Extract:
== Segment start ==
The argument here is that financial markets don’t add much value, if any at all. A contention well up there with 2+2 = 5 in its usefulness. For to gain this insight it is necessary to entirely ignore the people doing the buying and the selling. Something really a bit strange – to the point of drivel – among those on the right who might be expected to support things like private property and the ability to acquire and dispose of it.

Barry Brownstein explains that safety is found in principles. A slice:

There are significant differences between order that is made and order that emerges spontaneously. Safety measures that emerge from a spontaneous order are infinitely adaptable as they rely on the creative power of free people. An emerging array of safety measures would have a [to quote Hayek] “degree of complexity not limited to what a human mind can master.” In a planned order, safety measures imposed by politicians are authoritarian, depend on the limited knowledge of people, and may be motivated by a lust for power. Imposed orders are not adaptable and so can be infinitely cruel.

Eric Boehm exposes one result of the mix of cronyism and idiocy at the heart of the Trump administration’s effort to reduce America’s supposed dependency on Chinese-made medical supplies.

Daniel Ikenson and Huan Zhu warn of the costs of a trade war over technology.
== Segment end ==
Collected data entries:
== Segment start ==
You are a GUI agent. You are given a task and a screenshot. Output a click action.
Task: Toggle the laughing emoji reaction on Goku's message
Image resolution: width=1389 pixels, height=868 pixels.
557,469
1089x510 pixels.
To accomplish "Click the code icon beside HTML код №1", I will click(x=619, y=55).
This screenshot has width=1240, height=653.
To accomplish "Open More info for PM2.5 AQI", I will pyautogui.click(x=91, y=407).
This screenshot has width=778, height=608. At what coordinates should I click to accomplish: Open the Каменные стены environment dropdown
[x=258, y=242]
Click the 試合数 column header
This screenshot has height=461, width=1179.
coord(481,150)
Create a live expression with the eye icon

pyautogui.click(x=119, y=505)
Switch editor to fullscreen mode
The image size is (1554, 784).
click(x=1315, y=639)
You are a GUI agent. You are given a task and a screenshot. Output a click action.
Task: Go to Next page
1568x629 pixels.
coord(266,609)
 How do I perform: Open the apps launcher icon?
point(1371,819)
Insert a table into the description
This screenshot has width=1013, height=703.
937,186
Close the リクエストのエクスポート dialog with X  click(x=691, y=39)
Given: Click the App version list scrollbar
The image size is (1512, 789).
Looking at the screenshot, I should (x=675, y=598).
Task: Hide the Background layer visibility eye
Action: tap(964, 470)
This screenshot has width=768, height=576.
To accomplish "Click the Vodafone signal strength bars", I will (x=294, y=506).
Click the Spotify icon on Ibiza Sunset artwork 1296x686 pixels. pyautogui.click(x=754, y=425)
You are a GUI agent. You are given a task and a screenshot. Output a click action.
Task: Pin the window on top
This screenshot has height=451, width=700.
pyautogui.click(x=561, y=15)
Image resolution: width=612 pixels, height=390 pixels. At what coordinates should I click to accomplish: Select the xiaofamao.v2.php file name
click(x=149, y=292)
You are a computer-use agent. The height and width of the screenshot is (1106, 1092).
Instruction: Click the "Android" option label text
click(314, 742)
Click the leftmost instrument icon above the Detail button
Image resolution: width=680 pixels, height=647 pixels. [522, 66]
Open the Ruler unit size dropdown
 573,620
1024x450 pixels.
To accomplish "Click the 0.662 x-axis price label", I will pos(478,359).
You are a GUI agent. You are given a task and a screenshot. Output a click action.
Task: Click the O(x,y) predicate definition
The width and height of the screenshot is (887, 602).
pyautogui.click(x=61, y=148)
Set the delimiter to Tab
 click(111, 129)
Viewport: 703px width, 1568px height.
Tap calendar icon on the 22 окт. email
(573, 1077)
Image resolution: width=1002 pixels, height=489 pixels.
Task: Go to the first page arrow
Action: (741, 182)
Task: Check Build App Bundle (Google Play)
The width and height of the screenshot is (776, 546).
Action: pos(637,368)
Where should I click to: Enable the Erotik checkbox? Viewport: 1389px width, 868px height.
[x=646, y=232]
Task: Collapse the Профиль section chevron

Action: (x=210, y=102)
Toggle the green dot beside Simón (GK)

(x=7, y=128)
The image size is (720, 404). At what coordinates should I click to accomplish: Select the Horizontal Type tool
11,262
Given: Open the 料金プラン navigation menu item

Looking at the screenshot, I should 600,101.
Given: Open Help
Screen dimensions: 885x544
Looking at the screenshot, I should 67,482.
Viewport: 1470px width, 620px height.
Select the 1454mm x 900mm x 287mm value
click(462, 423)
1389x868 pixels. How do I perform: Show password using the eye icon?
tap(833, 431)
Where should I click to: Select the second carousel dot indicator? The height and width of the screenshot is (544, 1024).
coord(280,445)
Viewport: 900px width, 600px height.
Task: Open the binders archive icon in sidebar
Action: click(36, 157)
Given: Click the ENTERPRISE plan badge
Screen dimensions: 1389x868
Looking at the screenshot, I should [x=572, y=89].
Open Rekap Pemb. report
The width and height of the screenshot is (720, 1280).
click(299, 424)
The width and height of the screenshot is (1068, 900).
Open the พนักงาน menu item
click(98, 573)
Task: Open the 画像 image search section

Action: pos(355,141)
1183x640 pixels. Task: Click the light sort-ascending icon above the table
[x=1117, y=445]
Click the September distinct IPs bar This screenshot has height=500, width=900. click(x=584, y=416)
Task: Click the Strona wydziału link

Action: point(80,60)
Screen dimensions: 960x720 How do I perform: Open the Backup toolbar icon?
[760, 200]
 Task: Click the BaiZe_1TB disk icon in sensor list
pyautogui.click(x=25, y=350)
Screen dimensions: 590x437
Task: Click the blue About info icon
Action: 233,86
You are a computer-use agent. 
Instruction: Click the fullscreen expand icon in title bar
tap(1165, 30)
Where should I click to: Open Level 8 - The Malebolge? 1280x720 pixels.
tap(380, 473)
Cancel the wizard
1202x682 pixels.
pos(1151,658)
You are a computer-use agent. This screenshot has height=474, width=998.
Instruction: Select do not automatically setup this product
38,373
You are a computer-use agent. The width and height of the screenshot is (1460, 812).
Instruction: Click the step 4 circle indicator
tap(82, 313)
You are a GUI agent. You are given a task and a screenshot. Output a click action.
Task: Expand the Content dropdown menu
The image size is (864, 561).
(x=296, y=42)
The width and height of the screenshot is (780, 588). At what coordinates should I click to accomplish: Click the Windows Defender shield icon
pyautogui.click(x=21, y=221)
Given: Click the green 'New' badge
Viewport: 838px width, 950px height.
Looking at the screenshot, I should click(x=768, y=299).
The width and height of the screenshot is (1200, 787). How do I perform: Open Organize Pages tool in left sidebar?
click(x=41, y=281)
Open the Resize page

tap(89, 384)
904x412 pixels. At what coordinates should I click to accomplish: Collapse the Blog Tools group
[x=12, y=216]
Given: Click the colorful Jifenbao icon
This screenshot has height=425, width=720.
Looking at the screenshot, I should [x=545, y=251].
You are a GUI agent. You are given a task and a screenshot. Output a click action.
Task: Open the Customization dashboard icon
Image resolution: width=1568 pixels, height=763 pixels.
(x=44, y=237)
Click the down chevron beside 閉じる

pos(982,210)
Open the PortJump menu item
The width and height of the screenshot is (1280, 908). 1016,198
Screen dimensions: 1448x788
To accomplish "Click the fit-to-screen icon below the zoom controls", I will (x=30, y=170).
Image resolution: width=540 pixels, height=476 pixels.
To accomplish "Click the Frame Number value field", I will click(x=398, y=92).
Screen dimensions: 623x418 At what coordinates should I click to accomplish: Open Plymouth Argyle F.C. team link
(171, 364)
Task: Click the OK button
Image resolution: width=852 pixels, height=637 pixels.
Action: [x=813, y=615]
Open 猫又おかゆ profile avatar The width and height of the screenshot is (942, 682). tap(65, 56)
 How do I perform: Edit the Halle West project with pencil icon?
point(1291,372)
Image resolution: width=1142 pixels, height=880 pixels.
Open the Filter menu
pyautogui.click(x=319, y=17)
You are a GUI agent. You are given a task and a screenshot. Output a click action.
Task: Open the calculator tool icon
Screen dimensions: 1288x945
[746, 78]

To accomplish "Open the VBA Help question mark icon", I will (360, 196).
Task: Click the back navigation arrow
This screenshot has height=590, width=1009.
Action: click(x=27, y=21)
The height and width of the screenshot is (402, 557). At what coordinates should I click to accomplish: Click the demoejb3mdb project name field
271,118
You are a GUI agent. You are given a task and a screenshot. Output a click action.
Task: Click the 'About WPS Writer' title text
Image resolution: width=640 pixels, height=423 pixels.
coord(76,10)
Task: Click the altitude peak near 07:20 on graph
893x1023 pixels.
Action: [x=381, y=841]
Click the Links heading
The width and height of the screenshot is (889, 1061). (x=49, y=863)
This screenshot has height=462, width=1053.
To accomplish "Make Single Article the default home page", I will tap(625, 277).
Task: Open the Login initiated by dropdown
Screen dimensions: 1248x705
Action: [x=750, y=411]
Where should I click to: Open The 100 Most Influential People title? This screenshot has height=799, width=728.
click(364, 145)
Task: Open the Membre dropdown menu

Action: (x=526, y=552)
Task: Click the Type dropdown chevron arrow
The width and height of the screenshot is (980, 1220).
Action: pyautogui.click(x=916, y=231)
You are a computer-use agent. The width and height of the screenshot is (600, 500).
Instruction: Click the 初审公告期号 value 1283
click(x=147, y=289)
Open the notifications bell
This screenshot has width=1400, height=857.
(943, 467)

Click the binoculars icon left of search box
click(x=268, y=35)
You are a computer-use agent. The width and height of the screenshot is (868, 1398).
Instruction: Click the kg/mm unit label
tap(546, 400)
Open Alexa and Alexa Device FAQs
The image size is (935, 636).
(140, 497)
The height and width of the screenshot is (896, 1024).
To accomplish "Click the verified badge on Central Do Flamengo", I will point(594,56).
== Segment end ==
Explore the material:
a - Render this sentence from the commentary into Spanish: "Imposed orders are not adaptable and so can be infinitely cruel."
b - Carry on the commentary on markets, safety and trade past its last sentence.

Responses to the tasks:
a - Los órdenes impuestos no son adaptables y, por lo tanto, pueden ser infinitamente crueles.

b -
This powerful essay by Brendan O’Neill on Britain’s lockdown insanity is relevant also for American readers. A slice:

‘But it is all necessary’, the lockdowners cry. This was questionable from the very start of the lockdown. Now it is utterly untenable. The lockdown was justified as a temporary measure to ensure that the NHS was not pushed to breaking point by the hundreds of thousands of Covid cases that the ideologues of doom predicted. The cases never came. Many hospitals are half-empty. The lockdown’s justification has evaporated.

I’m very sorry to learn of the death of the great Nobel-laureate economist Oliver Williamson. (During my first year on GMU’s faculty – 1985-86 – I reviewed his superb 1985 magnum opus, The Economic Institutions of Capitalism. [The review isn’t on-line, but Pete Boettke last night kindly sent me this photo of it.] Much to my surprise, not long after my review was published, I received a lovely and warm letter from Williamson thanking me for the review. His was a kind gesture to an unknown and unpromising young assistant professor.)